What the verification does not do is wait for analytics to catch up. Cloudflare’s dashboard updates the cache-rate percentage on a delay (the rolling 30-day window includes everything before the rule landed, which dilutes the post-fix improvement for weeks). The curl test is real-time; the dashboard climb is the slow trailing signal.

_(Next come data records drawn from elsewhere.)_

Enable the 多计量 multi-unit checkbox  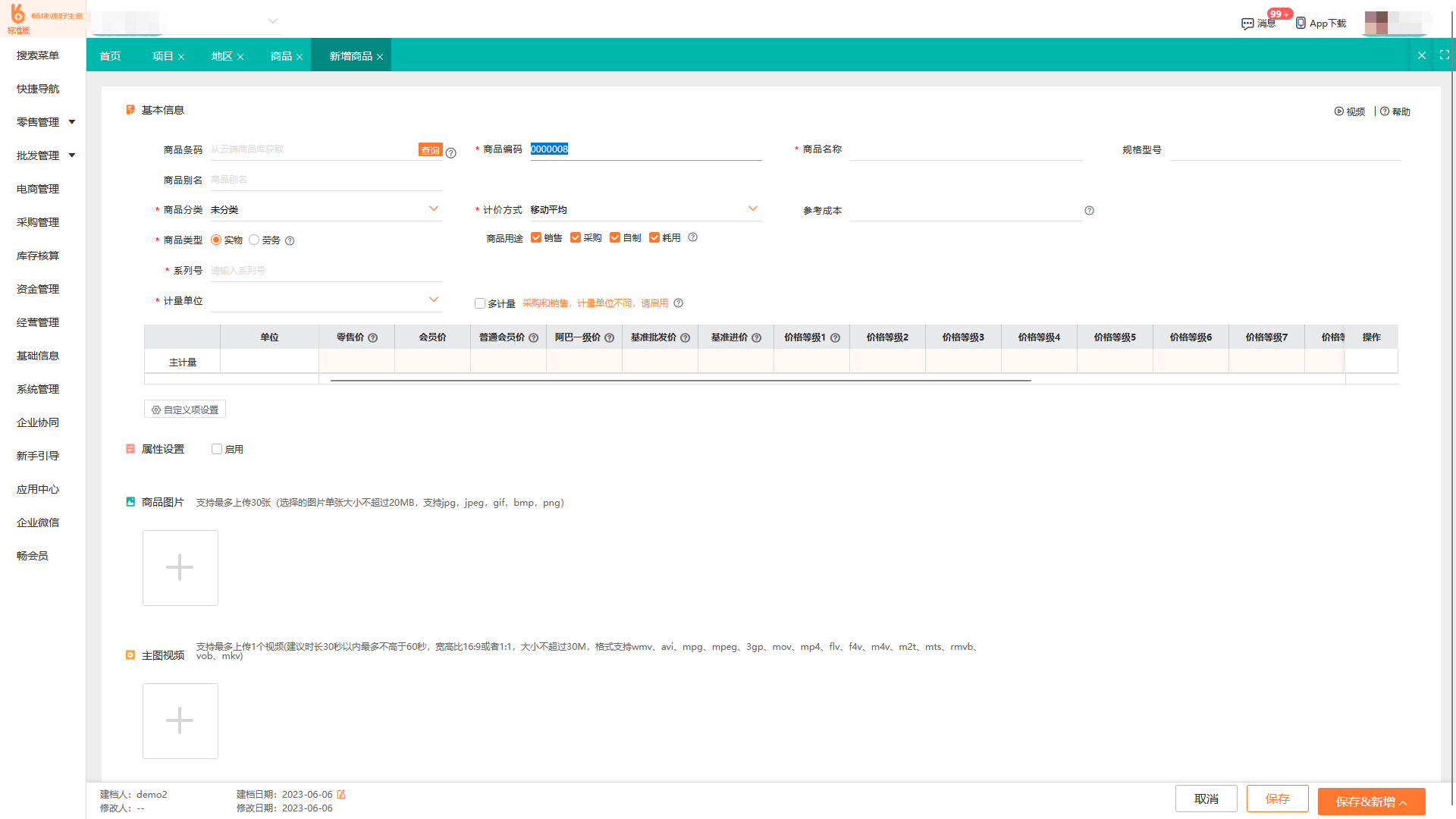pyautogui.click(x=480, y=302)
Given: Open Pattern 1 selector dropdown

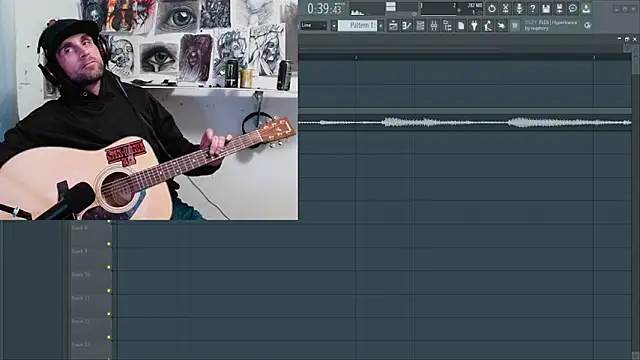Looking at the screenshot, I should (358, 25).
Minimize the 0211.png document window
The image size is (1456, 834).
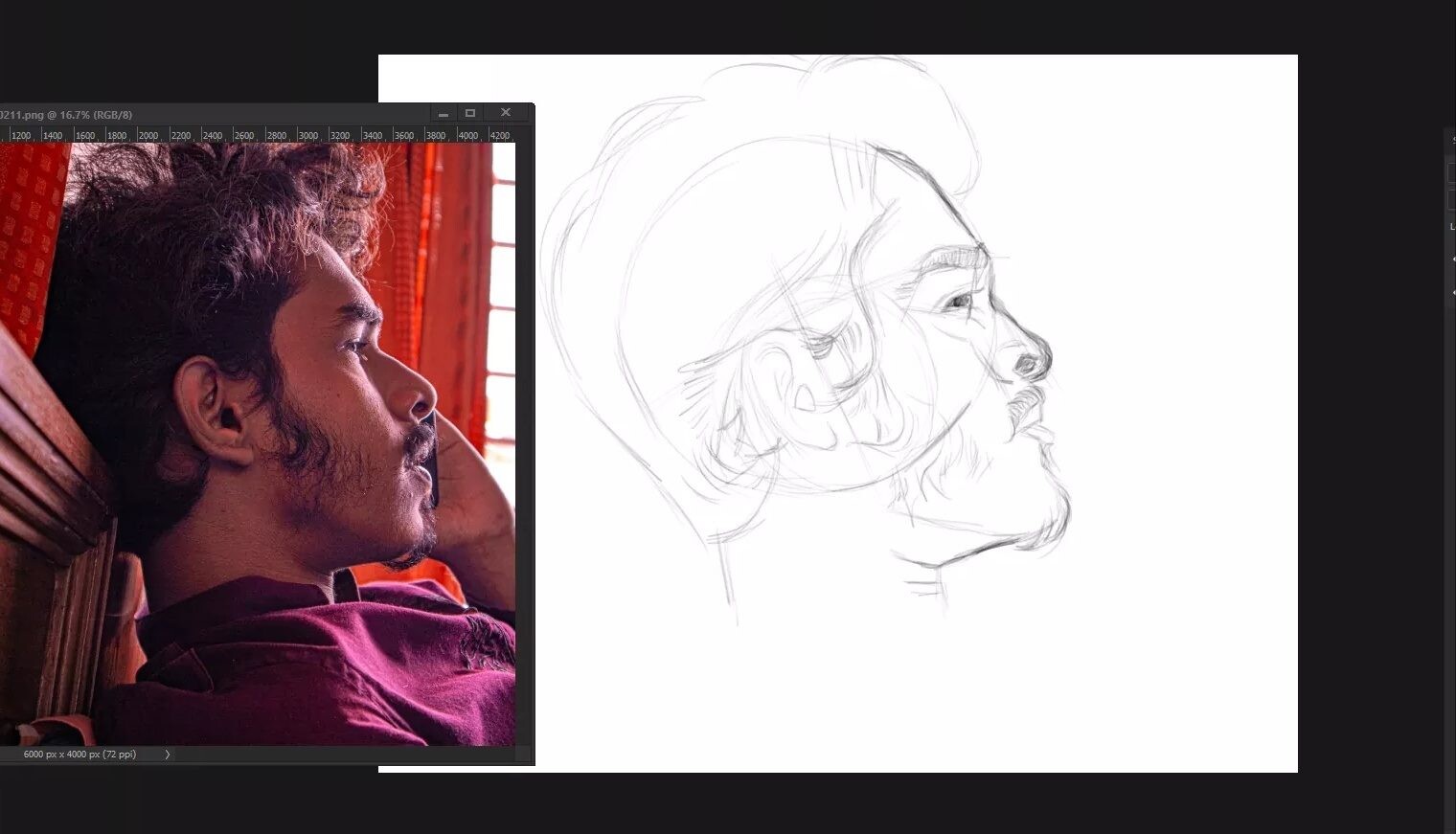click(443, 112)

What the _headers file does and does not do
Looking at the _headers file that’s been live since the CSP and Pagefind post:
/*
Cache-Control: public, max-age=3600, s-maxage=86400
/_astro/*
Cache-Control: public, max-age=31536000, immutable
/pagefind/*
Cache-Control: public, max-age=86400, s-maxage=2592000The /_astro/* and /pagefind/* rules worked from day one — they cover hashed/versioned asset paths that Cloudflare Pages treats as eligible by default. The catch-all /* Cache-Control rule was the broken half: it set the right header, but the platform’s default treatment of HTML content type stripped its meaning at the edge. The Cache Rule is what tells the platform to read the header at all for HTML routes.

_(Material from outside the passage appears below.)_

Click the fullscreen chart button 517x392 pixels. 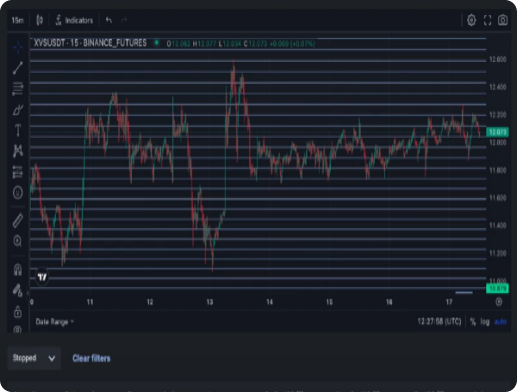point(487,20)
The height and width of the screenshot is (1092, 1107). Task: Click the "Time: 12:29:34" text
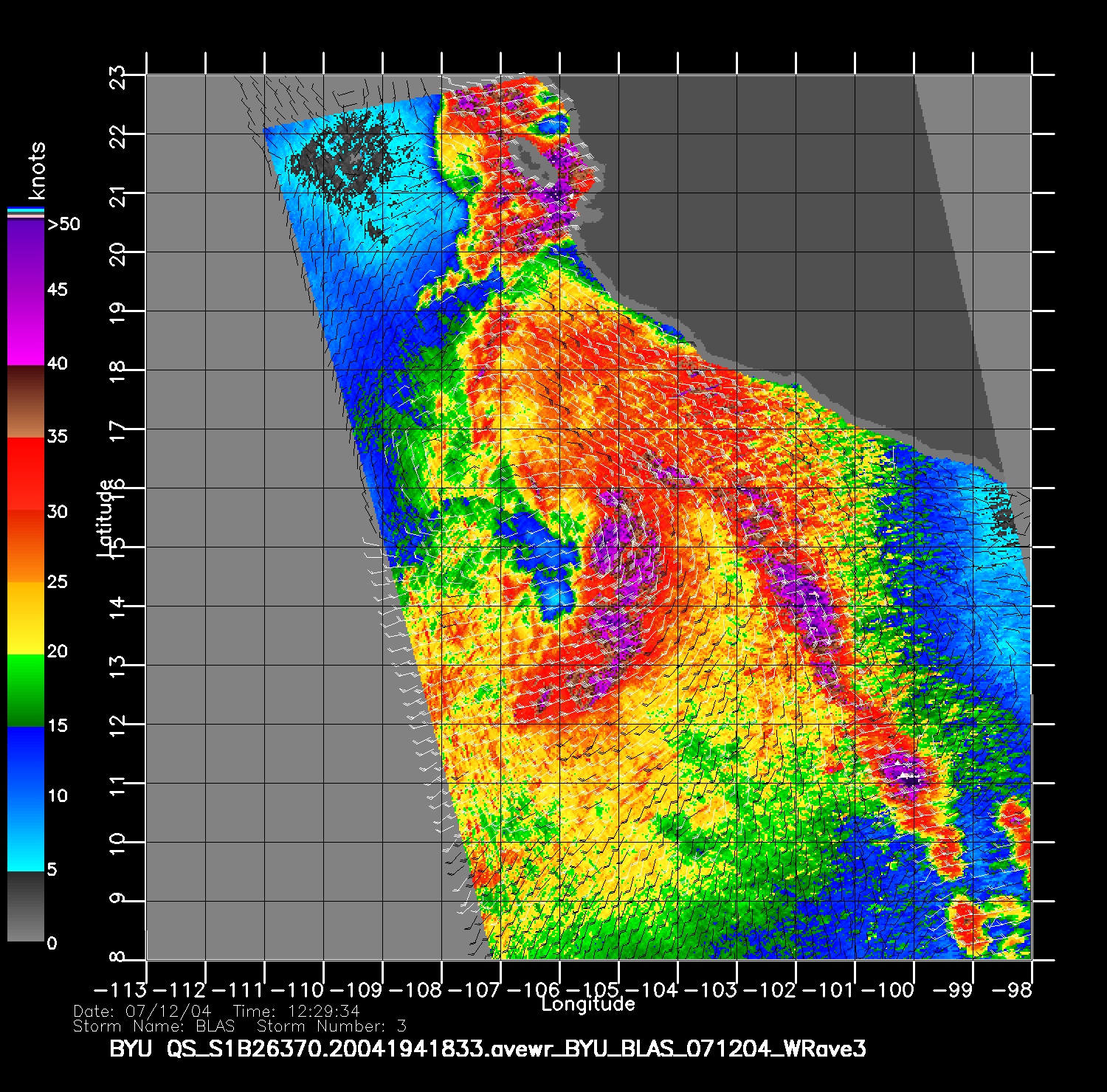click(297, 1011)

In other words: the _headers file is the source of truth for what to cache and for how long, and the Cache Rule is the authorization to apply that policy to HTML at all. Each does one job; both are required.
The mental model that would have caught this earlier
Two things would have surfaced the issue weeks before the analytics did:
-
Trust
curl -sIover the response header. ACache-Controlheader that arrives at the browser does not mean the edge respected it. The browser will dutifully honormax-age=3600, butcf-cache-status: DYNAMICon the response tells you the edge never even tried to cache it. The two systems can disagree, and the disagreement is invisible from app-side telemetry. -
Look at the Pages cache breakdown, not just the headline cache rate. A 5.99% cache rate on a static site is suspicious, but a 5.99% rate with the
Dynamiccell dominating HTML traffic andHITconfined to/_astro/is diagnostic. The Pages dashboard surfaces the routing decision directly; the headline number obscures it.
The general pattern: when a platform abstraction promises behavior that requires an explicit toggle elsewhere, the absence of the toggle is invisible from inside the abstraction. Cloudflare Pages reads _headers perfectly; Cloudflare’s edge cache reads its own rules. The two systems share a UI, not a configuration model.
The post-domain-attach checklist this belongs on
Three Cloudflare-side toggles on this site that are dashboard-only and not in any committed file:
| Toggle | Default | Required value | What breaks if you skip |
|---|---|---|---|
| Block AI training bots | On | Off (or per-bot configured) | /robots.txt gets prepended with platform-managed Disallow lines that contradict your repo file — see Cloudflare AI Audit silently rewrites your robots.txt |
| Manage robots.txt | On | Off | Same root cause as above; separate toggle |
| Cache Rules → Cache HTML | Absent | Match http.host eq "<your-domain>", eligibility on, Edge TTL respect-origin | HTML never edge-cached; _headers cache directive ignored at the edge |
All three are zero-effort once you know to look. None of the three are visible from the Pages deploy logs, the build output, the repo, or any health-check endpoint a CI run might hit. They live in the zone dashboard, set once after domain attach, easy to miss.
What I have not verified yet
The post-fix cache-rate climb in the rolling 30-day window. The curl test confirms the rule works request-to-request; the dashboard percentage will take weeks to stabilize because the rolling window still averages in the pre-fix days. A follow-up reading at the 30-day mark — when the rolling window is entirely post-fix — is the right time to publish the actual delta. Until then: the receipt is the curl MISS-then-HIT, not the percentage.